А Юлиана уже здесь, торопит ее скорее вставать, не то, право, это ни на что не похоже: в городе начинается движение, по реке давно плавают лодки, да и набережную нельзя же, ведь, закрыть от народа.

Анна Леопольдовна, улыбаясь, потягивается и, наконец, соглашается, чтобы ее внесли снова в комнату.

— Который час, Юлиана? — потягиваясь, спрашивает Анна Леопольдовна.

— Да уже скоро десять, разве не видишь как высоко солнце?

— Десять! Так в самом деле пора вставать. Скорей мне одеваться!

Принцесса торопливо приподнялась с кровати и начала свой туалет.

Через полчаса она была готова, накинула широкую белую, подбитую розовой тафтой блузу, а голову повязала неизменным белым платочком. Но теперь даже и в этом платочке замечалась перемена: он был повязан довольно кокетливо.

Анна Леопольдовна тут же, у себя в спальне, на скорую руку позавтракала и поспешила с Юлианой в сад.

В огромном саду было совершенно пусто.

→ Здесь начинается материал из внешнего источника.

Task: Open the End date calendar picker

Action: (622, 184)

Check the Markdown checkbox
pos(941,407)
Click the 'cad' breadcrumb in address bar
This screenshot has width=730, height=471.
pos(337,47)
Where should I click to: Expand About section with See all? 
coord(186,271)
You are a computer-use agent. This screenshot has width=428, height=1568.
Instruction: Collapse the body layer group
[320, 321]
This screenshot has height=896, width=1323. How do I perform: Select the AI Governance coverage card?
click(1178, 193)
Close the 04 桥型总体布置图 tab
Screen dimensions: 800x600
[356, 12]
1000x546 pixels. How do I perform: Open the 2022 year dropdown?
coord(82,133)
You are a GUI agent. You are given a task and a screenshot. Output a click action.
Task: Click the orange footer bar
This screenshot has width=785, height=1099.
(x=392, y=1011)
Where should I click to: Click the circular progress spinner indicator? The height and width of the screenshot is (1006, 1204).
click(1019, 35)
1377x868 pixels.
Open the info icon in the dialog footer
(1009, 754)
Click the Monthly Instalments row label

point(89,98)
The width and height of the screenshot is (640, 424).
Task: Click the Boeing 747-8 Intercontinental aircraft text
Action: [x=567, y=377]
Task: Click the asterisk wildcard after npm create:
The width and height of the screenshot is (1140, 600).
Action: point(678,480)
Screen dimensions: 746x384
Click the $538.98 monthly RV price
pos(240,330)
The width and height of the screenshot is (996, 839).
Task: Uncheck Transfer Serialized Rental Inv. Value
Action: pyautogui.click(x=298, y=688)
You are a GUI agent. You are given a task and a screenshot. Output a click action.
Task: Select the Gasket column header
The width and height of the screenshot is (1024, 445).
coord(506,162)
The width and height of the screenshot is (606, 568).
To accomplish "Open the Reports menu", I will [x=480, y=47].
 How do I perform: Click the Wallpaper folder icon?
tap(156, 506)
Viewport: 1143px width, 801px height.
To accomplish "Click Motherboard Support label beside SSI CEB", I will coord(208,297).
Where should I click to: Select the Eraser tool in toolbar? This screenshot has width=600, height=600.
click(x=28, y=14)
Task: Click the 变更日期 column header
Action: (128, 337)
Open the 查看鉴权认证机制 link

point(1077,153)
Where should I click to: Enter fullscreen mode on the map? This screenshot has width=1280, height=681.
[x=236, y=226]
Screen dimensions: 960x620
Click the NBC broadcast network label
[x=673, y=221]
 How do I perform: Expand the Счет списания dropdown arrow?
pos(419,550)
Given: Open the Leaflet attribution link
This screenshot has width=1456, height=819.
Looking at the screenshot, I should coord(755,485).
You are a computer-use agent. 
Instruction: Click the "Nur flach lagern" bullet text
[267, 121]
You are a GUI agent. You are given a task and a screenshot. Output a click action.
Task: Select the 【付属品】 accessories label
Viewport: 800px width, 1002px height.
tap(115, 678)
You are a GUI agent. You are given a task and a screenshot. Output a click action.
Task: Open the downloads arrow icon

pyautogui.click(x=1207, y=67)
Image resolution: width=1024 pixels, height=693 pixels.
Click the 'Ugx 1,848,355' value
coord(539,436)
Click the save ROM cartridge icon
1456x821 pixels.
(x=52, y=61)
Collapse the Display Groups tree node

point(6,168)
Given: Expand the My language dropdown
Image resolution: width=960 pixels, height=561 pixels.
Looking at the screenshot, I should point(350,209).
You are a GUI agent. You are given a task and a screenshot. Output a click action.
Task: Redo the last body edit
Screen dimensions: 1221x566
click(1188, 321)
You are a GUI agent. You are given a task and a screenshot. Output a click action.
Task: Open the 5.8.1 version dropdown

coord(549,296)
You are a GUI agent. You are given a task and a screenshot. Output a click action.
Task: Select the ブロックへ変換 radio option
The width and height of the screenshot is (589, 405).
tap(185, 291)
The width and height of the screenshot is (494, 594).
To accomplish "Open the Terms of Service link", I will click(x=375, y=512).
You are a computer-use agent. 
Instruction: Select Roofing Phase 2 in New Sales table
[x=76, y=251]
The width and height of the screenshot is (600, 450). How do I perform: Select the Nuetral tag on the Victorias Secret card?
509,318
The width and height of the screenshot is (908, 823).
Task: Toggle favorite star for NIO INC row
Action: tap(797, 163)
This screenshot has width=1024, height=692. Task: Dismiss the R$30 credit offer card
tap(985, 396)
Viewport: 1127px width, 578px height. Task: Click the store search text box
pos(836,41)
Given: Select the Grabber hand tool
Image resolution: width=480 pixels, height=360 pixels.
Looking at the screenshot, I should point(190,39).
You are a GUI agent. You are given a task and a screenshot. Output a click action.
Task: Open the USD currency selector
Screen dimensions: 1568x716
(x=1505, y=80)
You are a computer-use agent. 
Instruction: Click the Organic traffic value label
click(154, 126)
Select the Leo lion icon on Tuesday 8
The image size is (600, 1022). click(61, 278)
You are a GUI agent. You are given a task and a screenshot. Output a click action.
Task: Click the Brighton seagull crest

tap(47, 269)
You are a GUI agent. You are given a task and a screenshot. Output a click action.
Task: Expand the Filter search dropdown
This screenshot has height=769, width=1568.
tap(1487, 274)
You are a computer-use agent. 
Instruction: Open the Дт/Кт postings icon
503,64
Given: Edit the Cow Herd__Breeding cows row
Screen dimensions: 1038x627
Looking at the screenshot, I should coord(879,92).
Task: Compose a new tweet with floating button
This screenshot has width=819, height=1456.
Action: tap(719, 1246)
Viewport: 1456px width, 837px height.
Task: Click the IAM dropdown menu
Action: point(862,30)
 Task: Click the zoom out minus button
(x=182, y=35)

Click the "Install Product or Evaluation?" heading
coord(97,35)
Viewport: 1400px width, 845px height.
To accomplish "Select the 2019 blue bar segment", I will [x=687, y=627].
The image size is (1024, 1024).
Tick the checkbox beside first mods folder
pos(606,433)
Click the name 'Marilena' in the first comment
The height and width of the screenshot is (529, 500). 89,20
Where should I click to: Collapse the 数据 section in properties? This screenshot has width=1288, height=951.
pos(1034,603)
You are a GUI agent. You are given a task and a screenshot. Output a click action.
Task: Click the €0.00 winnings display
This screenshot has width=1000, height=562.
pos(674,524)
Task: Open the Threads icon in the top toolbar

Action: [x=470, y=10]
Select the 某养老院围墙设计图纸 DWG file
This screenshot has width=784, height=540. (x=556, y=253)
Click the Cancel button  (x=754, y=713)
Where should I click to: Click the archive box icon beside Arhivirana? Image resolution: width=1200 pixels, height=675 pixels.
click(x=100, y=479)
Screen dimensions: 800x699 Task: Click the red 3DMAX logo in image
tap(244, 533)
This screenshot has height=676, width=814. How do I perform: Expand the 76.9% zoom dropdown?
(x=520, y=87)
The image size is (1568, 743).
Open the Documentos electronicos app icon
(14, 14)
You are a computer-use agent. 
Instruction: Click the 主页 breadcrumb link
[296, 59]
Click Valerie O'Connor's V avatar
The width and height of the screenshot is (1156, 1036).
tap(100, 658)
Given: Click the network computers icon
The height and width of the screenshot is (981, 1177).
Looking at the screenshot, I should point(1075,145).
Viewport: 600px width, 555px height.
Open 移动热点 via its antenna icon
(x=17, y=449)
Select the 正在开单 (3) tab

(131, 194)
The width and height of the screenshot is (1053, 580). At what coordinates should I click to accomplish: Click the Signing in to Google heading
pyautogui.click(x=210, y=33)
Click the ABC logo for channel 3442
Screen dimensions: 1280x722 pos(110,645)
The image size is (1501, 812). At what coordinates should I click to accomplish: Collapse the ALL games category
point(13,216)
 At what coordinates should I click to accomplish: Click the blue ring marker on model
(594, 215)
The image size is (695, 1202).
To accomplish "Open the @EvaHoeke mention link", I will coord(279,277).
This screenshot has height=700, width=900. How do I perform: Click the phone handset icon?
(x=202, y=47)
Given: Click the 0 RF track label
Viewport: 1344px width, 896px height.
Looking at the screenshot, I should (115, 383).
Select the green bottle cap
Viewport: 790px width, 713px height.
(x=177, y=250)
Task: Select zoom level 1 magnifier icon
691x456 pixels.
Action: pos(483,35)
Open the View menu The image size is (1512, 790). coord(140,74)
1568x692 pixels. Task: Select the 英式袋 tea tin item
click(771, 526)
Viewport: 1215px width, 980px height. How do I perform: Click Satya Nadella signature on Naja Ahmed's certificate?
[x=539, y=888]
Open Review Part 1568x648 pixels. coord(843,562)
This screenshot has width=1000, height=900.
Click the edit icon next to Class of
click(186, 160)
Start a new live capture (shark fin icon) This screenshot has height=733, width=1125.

Работники, расчищавшие дорожки, издали завидев принцессу с ее спутницей, поспешно скрылись.

Анна Леопольдовна, глубоко вдыхая в себя душистый воздух, спешила в самую глубь сада, так спешила, что Юлиане несколько раз приходилось ее останавливать и напоминать ей, что скорая ходьба вредна для ее здоровья.

— Может быть, он был здесь и ушел!? — вдруг шепнула Анна Леопольдовна Юлиане.

— Нет, еще рано.

И они шли дальше. Вот подошли они почти к самому забору, остановились у новой, всего с неделю только назад проделанной, калитки.

Анна Леопольдовна прислушалась: все тихо, только наверху со всех сторон раздается веселое чириканье птиц да за калиткой слышны чьи-то мерные шаги.

— Нет, это часовой! — вслух подумала принцесса.

Прошло несколько мгновений, заскрипела калитка, и в ней показалась стройная фигура изящно и богато одетого человека.

Яркий румянец вспыхнул на щеках Анны Леопольдовны; у нее даже дух захватило от радости и она остановилась, не шевелясь. Только глаза сияли и правая рука ее, нервно вздрагивая, протягивалась, еще издали, к входившему человеку.

— С добрым утром, принцесса! — по-немецки проговорил он звучным и нежным голосом, целуя протянутую ему руку. — Здравствуйте, фрейлен! — обратился он затем к Юлиане.

Юлиана поклонилась ему, улыбаясь, а Анна Леопольдовна все продолжала смотреть на него и не проронила еще ни звука.

Это был человек лет уже сорока, но очень моложавый, с прекрасными, правильными чертами лица, с темными ласковыми глазами и изысканными манерами, одним словом — это был Линар.

Анна Леопольдовна, несмотря на то, что невольная необходимость постоянно сталкиваться с людьми и играть в обществе большую роль должна же была, наконец, отучить ее от ребяческой конфузливости, при встречах с Линаром до сих пор еще терялась как влюбленная шестнадцатилетняя девочка. Впрочем, может быть, это происходило, главным образом, и от того, что она чувствовала себя безмерно счастливой и это счастье пришло для нее так неожиданно, что она иногда даже не могла ему верить, и казалось ей, что это только сон, что наяву, в действительности, не может быть такого счастья.